#### [Exercise prompt]
Continue the essay below about people who share text written by LLMs, starting right after its last sentence.

#### [Passage for review]
##########
Iʼm willing to put aside students cheating on homework and generating essays. I wonʼt ignore it, and the fact that itʼs happening makes me sad, but cheating students are just trying to check boxes. Theyʼre not going out of their way to make someone elseʼs life harder (even if that ends up being the result). Theyʼre sacrificing their own learning and own futures, in the same way I wonʼt hate someone who smokes because theyʼre knowingly sacrificing their lung health. What gets to me is the people who think that what an LLM tells them is important for other people to read: the people who waste everyoneʼs time13 because they dump a large text block they didnʼt write into a chat room, or pad an email out with “itʼs not just X but Y”, or people whoʼve never done algebraic geometry and have claimed to solve the Hodge conjecture.

My experience programming agents has completely validated this view for me. I took a step into the LLM world to try and accomplish even a tiny part of what “AI bros” claim LLMs can do, willing to be surprised and willing to be wrong about the nature of token prediction algorithms. When this article was still going to be about Letta, this didnʼt bother me: I went in with a hypothesis, performed experiments, came out with a conclusion. Writing this article now, and realizing that I figured out what I figured out in only a few days, whereas AI bros have been filling the internet with LLM slop for years, fills me with disgust and disappointment.
##########
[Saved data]
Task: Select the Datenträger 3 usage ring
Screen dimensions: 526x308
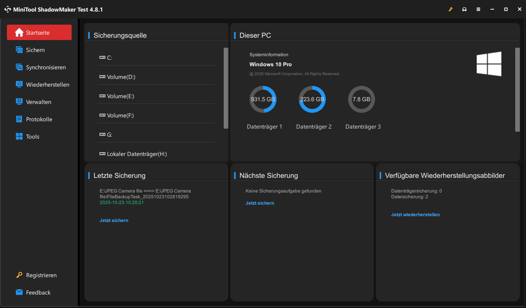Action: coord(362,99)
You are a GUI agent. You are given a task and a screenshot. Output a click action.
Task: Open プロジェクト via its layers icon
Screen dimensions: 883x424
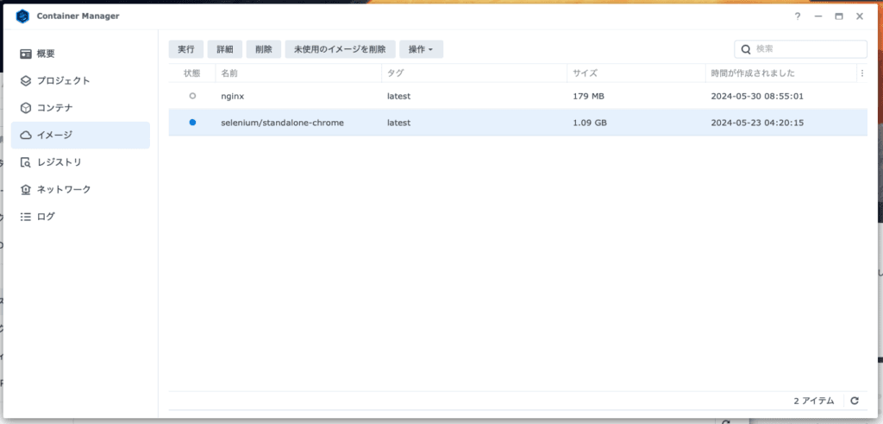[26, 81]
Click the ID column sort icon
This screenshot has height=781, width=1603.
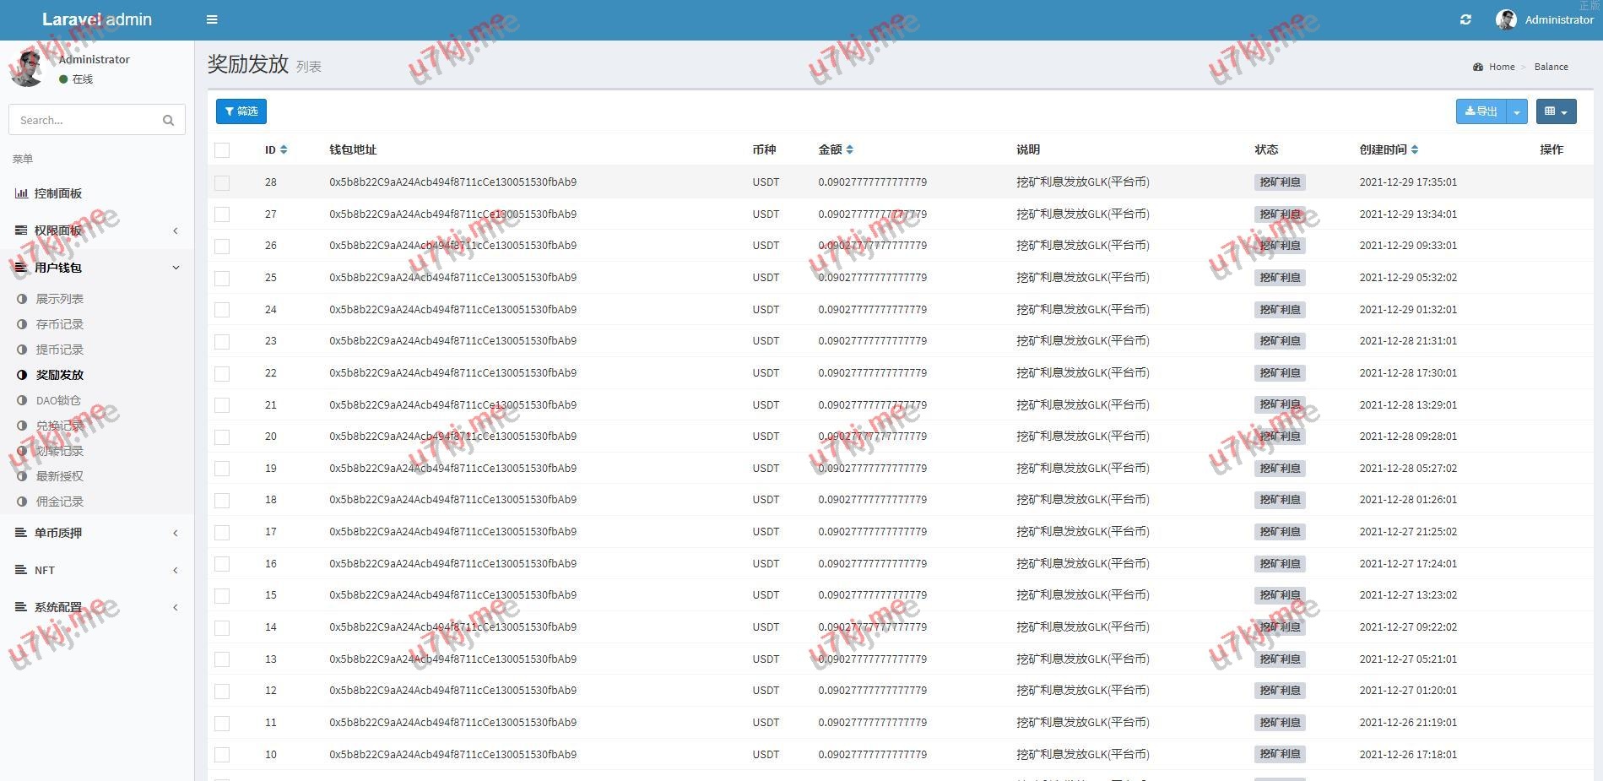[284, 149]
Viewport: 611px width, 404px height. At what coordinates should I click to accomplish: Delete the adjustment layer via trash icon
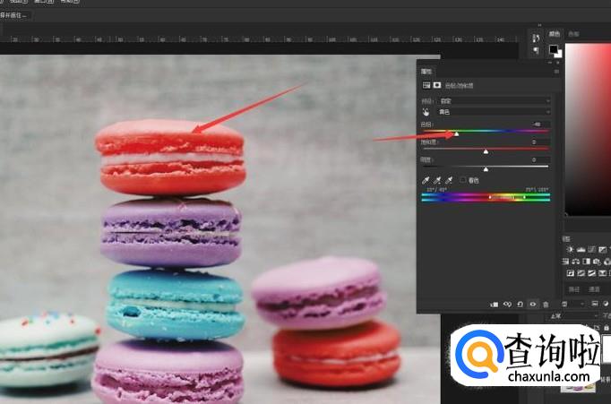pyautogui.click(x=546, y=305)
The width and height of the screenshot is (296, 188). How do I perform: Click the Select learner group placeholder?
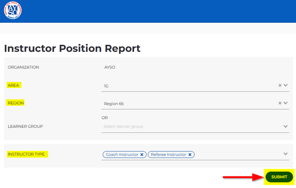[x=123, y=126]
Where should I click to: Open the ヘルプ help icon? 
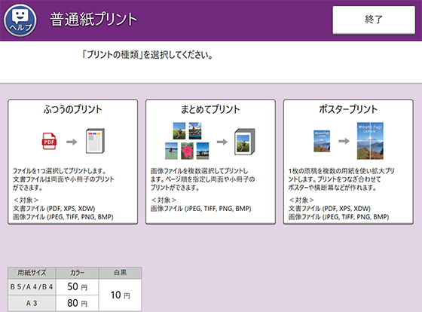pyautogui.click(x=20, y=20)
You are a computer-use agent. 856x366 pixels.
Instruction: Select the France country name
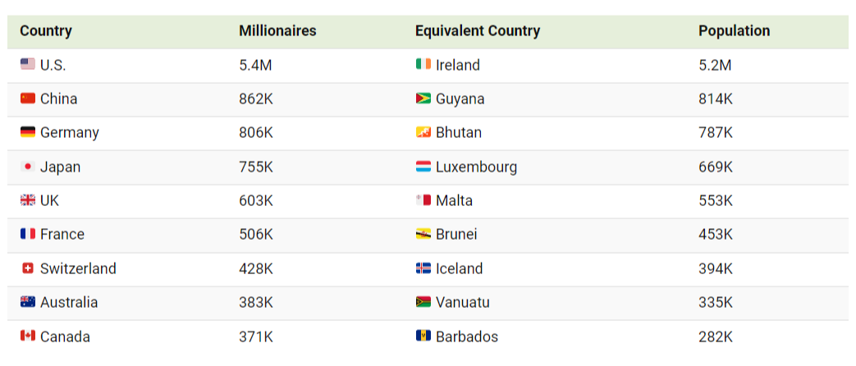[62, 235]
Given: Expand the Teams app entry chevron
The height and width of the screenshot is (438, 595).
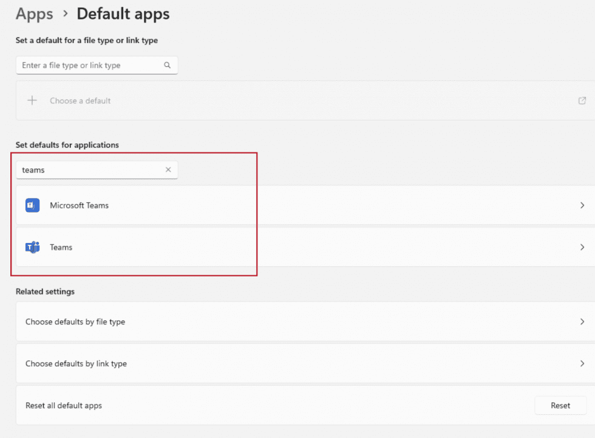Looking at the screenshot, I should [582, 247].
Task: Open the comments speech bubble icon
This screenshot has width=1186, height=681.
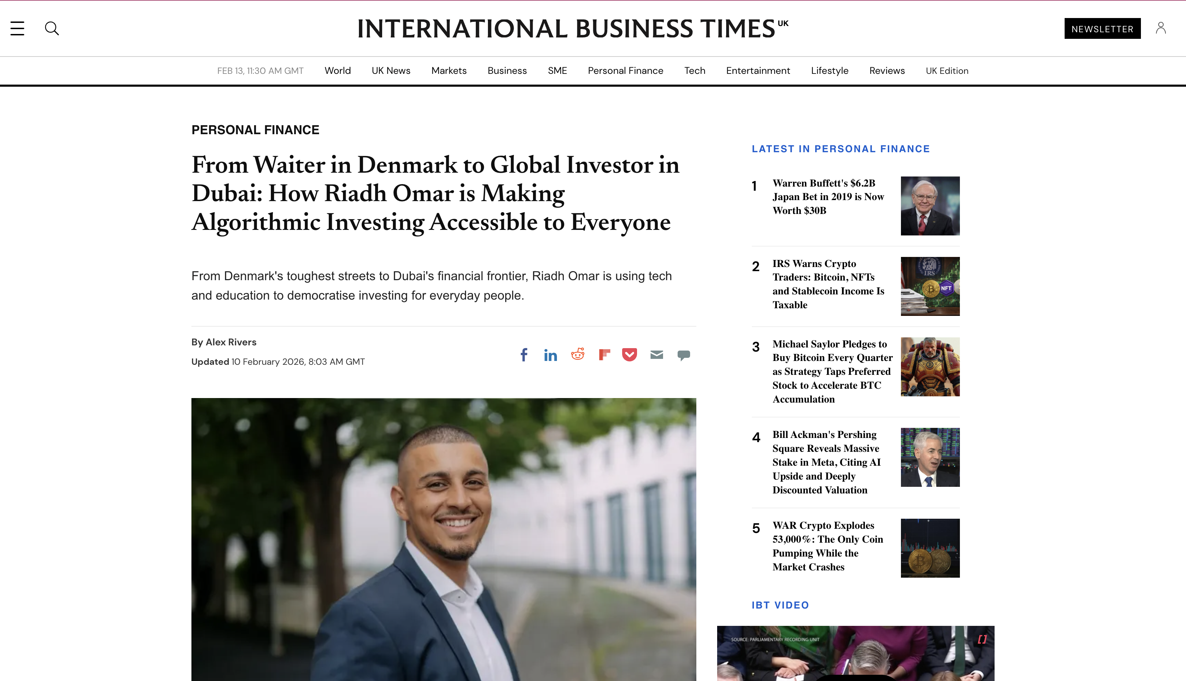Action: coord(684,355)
##########
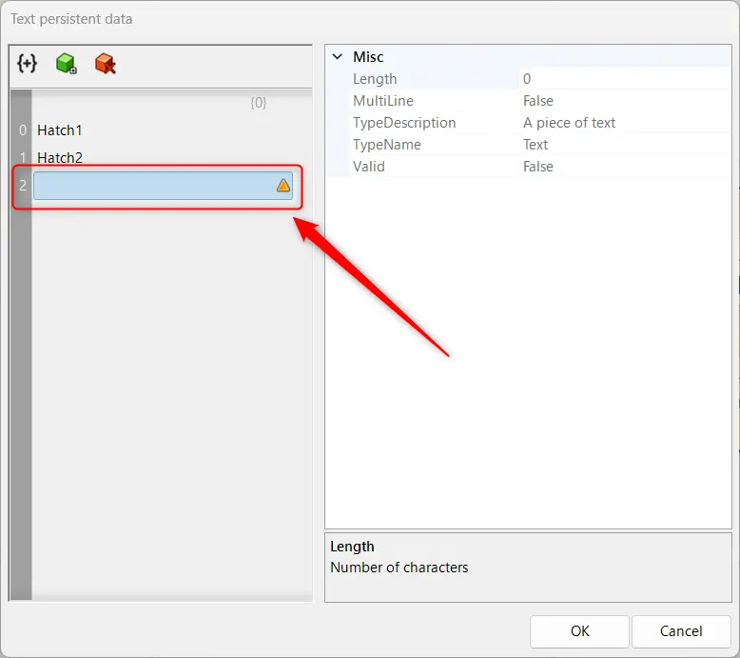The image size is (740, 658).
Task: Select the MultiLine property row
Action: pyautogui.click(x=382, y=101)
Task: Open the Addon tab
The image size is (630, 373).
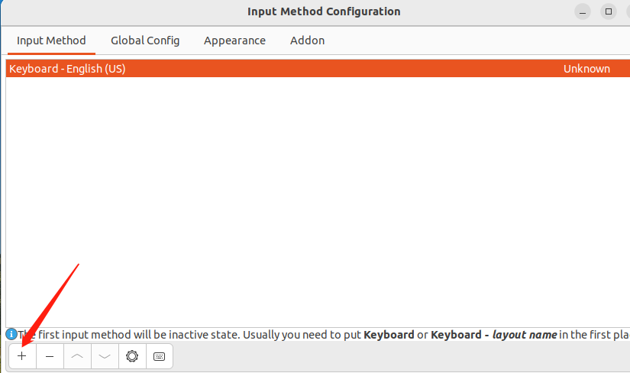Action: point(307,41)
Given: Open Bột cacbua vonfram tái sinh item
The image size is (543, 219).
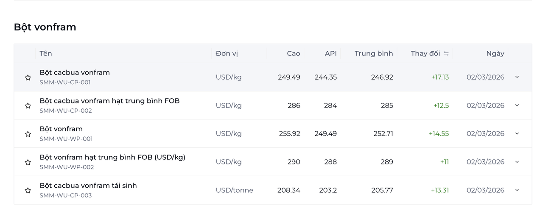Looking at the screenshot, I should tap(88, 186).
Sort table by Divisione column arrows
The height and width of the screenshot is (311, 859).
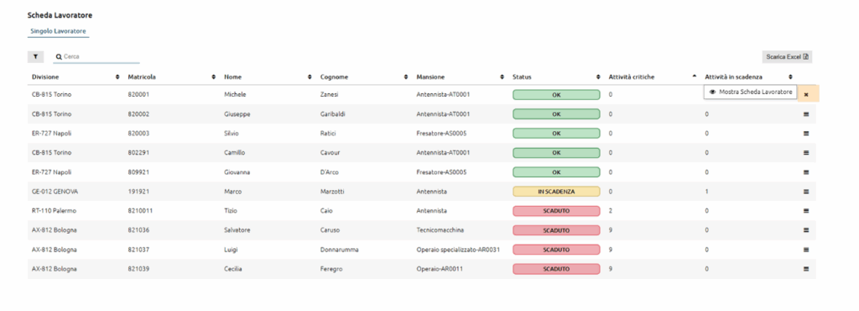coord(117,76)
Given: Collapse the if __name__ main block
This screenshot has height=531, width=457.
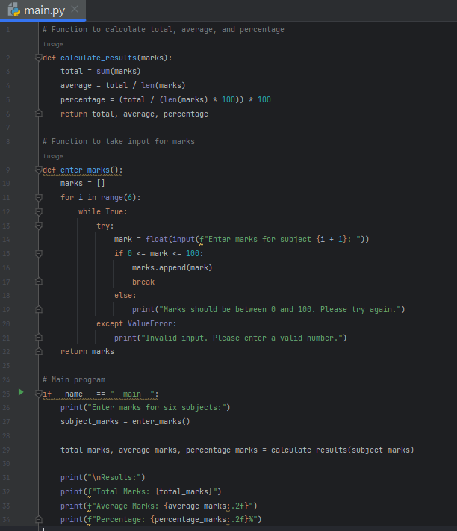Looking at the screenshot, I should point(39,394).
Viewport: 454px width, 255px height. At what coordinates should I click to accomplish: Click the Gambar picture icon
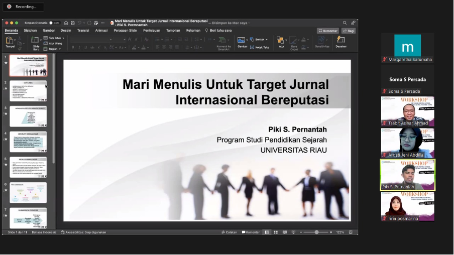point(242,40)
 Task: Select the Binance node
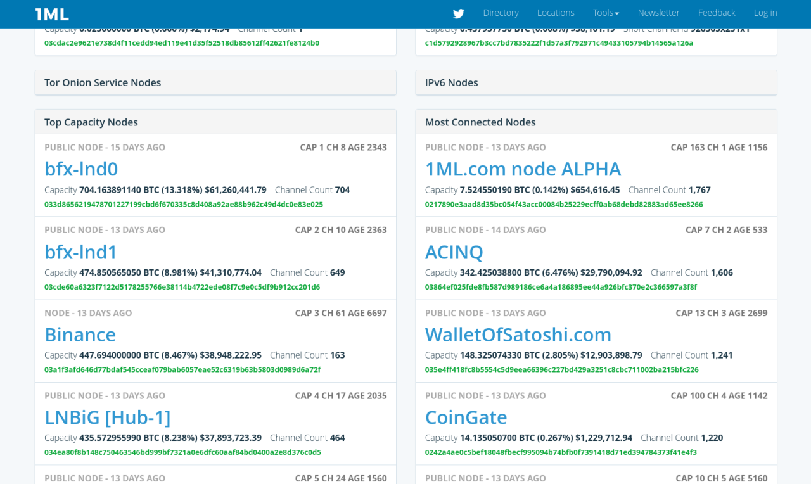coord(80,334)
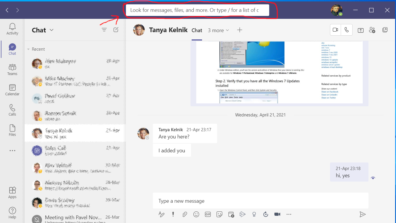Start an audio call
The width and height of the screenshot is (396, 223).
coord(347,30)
##########
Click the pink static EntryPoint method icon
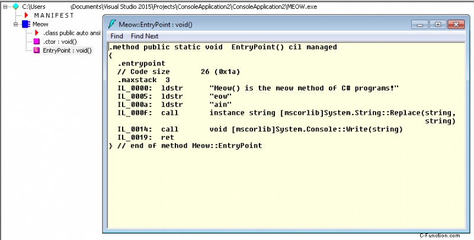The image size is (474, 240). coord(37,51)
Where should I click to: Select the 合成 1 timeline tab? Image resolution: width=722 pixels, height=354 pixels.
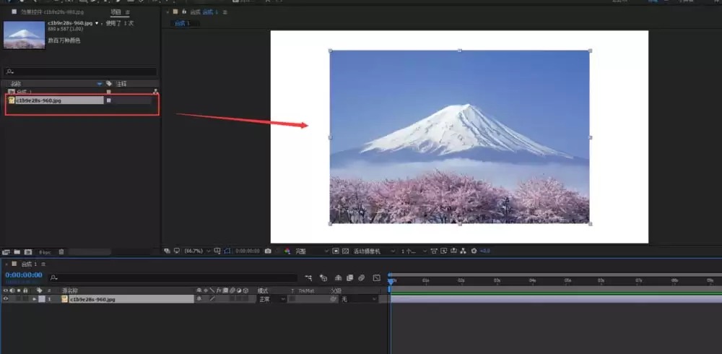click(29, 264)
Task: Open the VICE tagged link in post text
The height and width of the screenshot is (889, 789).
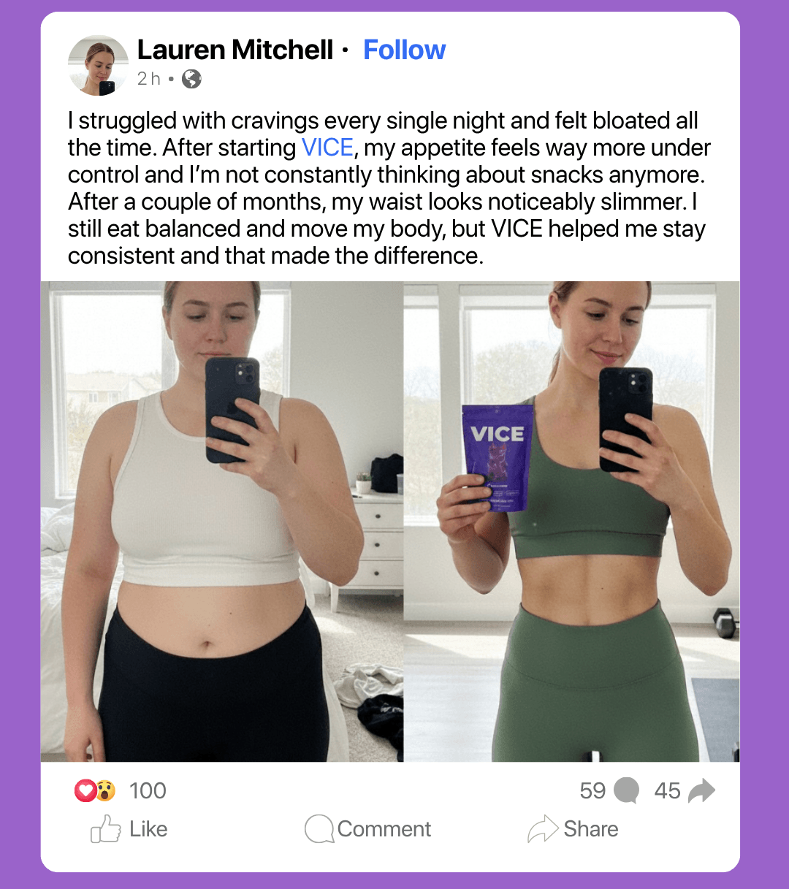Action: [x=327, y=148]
##########
#### [Result below]
Postscript

A lot of people have already written what Iʼm talking about here much better than me. The reality is none of these articles, including mine, are going to reach the people they need to reach. If youʼre willing to be fooled by a text generator, youʼre most likely unwilling to have your opinion swayed by some static text thatʼs mean to you. Iʼm just hoping to capture a little bit of the student perspective. Iʼm someone who wants to learn things and give any perspective a fair shot, and from my experiments I did end up with a better understanding of what tasks LLMs excel at; the lying and misleading from people who should have a better understanding of them than me is what really gets to me.

I Will Fucking Piledrive You If You Mention AI Again is a great article for a lot of reasons (and much better than this article, go read it), but itʼs focused mostly on the corporate world and social media. No students were doing blockchain to solve their homework, no cranks were using quantum computing to flood researchers’ inboxes with junk mail. Not to devalue the horrors of workslop14, but the way that LLM misuse affects the academic world is different in enough subtle ways that I think itʼs also worth getting mad about.

If by some miracle youʼre reading this and youʼre one of the people Iʼm getting mad at in the article, let me offer you an anecdote. A good friend of mine slashed his LLM usage to near-zero a while back, and after a while he said that a lot of thinking tasks became a lot more rewarding. In my opinion, exercising your brain is just like any other form of exercise: going to the gym the first time sucks, but once youʼve been going for a bit it feels great. If youʼre a student, this is especially true: write your damn essays, do your damn homework, and suffer through it so you donʼt get your ass beat by future courses, job interviews, or—god forbid—graduate programs, where you're expected to have these skills.

What I just donʼt like is the insincerity.

“I am deeply committed to learning and I have been taking every step possible to ensure that I pass this course”: No you arenʼt. Youʼre not showing up to class.

“I have been making extensive use of tutoring services and prepared for hours for the exam”: Bruh you got a 20%. You didnʼt go to a tutor and you didnʼt study.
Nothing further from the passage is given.